Ruto has since proposed new governmental belt-tightening, including dissolving state corporations with overlapping functions and suspending non-essential travel for state officials. He has also promised to investigate reports of police brutality against protestors, while describing some demonstrators as “reckless.”
It appears not to be enough to quell Kenyan’s ire: In an X Space session titled #EngageThePresident on Friday that saw at least 150,000 attendees, activists called Ruto a liar and said he lacked empathy, the BBC reported.
SIGNALS
Ruto’s populism may have sown the seeds of his current legitimacy crisis
As a populist, Ruto “should have known better” than to attempt to push through controversial new taxes, Georgetown University professor Ken Opalo argued in the Substack newsletter “An Africanist Perspective.” Yet his own anti-establishment message may have ultimately emboldened protestors: After successfully recruiting disillusioned young voters by promising a brighter economic future, Ruto stacked his cabinet with “incompetent loyalists” who have dismissed criticism of his agenda as anti-Ruto middle class delusion, Opalo wrote. Ruto gives the impression of micromanaging everything, Opalo added, and so he may only regain legitimacy if he fixes his own government.

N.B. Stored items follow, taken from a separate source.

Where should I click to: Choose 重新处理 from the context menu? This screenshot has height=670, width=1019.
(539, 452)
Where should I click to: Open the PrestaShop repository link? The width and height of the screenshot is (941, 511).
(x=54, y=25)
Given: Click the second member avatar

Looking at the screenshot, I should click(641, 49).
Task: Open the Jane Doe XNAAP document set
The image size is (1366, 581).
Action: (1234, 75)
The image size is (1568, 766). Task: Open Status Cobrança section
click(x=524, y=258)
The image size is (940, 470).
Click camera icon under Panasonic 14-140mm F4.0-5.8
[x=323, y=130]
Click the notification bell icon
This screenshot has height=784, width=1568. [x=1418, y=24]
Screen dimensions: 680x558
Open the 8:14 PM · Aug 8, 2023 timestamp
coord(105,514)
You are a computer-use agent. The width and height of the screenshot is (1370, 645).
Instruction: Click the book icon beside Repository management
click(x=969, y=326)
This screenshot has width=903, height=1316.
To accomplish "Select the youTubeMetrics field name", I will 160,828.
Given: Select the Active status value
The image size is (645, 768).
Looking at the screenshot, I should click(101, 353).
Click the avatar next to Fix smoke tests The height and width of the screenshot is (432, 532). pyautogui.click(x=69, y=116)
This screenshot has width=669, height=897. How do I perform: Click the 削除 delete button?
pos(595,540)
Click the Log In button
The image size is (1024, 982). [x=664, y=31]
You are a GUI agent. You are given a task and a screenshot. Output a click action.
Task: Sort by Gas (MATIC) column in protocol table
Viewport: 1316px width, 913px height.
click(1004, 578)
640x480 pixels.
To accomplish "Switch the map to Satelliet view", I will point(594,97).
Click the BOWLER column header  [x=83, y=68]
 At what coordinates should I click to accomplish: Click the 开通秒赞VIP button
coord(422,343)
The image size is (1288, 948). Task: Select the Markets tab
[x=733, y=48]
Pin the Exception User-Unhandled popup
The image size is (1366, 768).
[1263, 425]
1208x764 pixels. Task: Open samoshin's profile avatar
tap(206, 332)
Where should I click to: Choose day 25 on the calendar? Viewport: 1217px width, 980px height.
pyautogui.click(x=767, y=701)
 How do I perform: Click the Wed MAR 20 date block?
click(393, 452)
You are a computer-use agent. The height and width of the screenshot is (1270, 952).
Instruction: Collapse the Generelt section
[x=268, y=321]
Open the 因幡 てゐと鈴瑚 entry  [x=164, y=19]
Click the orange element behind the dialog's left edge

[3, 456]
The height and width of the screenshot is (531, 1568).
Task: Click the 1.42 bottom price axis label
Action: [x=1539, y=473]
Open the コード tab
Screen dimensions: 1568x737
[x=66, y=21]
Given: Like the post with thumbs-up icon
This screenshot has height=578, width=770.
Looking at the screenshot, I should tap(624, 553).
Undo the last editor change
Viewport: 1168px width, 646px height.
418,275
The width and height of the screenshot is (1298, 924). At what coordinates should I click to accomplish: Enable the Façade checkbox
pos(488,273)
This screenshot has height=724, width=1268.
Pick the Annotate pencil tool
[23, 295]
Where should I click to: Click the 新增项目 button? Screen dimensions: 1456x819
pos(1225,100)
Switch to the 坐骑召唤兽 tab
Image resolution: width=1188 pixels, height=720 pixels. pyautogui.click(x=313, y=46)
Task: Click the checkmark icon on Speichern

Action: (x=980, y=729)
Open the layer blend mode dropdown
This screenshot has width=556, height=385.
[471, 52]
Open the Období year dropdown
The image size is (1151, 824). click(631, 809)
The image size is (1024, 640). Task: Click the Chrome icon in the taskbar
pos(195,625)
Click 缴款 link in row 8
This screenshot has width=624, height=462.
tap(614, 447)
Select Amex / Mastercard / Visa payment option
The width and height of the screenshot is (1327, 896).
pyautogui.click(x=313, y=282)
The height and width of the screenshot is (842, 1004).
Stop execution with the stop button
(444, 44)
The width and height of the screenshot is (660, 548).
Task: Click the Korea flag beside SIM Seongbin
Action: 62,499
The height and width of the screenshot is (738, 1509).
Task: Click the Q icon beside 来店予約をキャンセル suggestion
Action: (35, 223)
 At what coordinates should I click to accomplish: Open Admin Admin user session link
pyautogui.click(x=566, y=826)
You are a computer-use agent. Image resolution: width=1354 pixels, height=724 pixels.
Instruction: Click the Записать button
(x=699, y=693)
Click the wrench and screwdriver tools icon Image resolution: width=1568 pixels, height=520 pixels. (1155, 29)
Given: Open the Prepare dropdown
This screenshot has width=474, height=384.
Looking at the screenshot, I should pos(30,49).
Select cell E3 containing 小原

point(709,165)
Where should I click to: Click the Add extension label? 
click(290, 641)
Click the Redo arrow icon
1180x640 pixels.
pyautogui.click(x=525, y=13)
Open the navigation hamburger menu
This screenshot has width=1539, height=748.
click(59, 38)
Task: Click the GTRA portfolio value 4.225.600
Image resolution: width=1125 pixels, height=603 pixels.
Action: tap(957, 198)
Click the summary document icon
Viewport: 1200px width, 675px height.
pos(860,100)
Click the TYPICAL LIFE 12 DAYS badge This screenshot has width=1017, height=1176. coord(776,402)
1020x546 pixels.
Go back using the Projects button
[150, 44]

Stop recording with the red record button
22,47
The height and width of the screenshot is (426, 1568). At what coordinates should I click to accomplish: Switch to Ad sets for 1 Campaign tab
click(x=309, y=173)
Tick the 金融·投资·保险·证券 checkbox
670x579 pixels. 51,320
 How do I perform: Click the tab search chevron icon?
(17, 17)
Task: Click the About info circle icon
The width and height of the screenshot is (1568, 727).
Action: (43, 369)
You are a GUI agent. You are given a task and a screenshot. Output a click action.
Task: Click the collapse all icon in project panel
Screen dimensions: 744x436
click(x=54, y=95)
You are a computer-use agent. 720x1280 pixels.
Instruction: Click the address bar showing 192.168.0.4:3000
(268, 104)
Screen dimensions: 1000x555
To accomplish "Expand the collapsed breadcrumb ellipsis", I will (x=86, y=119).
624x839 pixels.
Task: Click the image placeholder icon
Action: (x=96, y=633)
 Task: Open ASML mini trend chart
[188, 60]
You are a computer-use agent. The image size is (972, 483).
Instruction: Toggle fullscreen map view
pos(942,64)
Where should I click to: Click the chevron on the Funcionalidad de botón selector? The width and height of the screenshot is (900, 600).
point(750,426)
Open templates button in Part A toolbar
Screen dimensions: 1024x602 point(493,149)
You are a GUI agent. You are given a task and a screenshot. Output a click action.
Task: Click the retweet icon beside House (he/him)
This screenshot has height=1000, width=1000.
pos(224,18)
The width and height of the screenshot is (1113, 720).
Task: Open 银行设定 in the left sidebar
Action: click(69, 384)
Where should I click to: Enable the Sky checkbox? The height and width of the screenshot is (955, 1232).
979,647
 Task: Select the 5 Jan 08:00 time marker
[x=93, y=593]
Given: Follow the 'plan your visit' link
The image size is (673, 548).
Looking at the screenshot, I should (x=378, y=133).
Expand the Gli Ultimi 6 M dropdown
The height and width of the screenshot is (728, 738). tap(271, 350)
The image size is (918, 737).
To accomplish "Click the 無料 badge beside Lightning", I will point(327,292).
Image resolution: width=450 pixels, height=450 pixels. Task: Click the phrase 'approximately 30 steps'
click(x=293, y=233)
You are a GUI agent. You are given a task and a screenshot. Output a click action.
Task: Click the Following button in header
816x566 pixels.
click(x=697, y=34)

Ruto’s finance bill may have triggered a deep-rooted discontent
Kenya was already steeped in debt and struggling with the economic aftermath of COVID-19, and Ruto’s rushed-through finance bill may have simply been the straw that broke the camel’s back, a columnist wrote in The Guardian. The International Monetary Fund, which reportedly demanded Kenya tighten its belt in return for support, may also be to blame for using Kenya (and other similar countries) as a “petri dish for economic experiments” without regard for their specific social and political contexts, she argued. Since Ruto withdrew his bill, protests have continued and demonstrators have labeled Ruto the IMF’s “puppet,” the Financial Times reported.
The rise of Gen Z
The protests, spearheaded by Kenya’s tech-savvy Gen Z, grew organically, without traditional mediators in the form of politicians or NGOs, a columnist noted in Africa-focused outlet The Elephant. Once-respected NGOs and civil society organizations have become overly “professionalized” in the eyes of many Kenyans, putting Western donors first and sidelining the interests of “real” civil society, she wrote. Gen Z, whose parents were affected by the IMF and World Bank-directed Structural Adjustment Programs of the late 20th century, are determined to do differently, she added. Youth-led movements are rising up across the continent, from Uganda to Zimbabwe, ContextNews reported, and although Kenya’s may start to fracture, “[w]hat is certain is that a sleeping giant has awakened,” a columnist argued in the Council of Foreign Relations.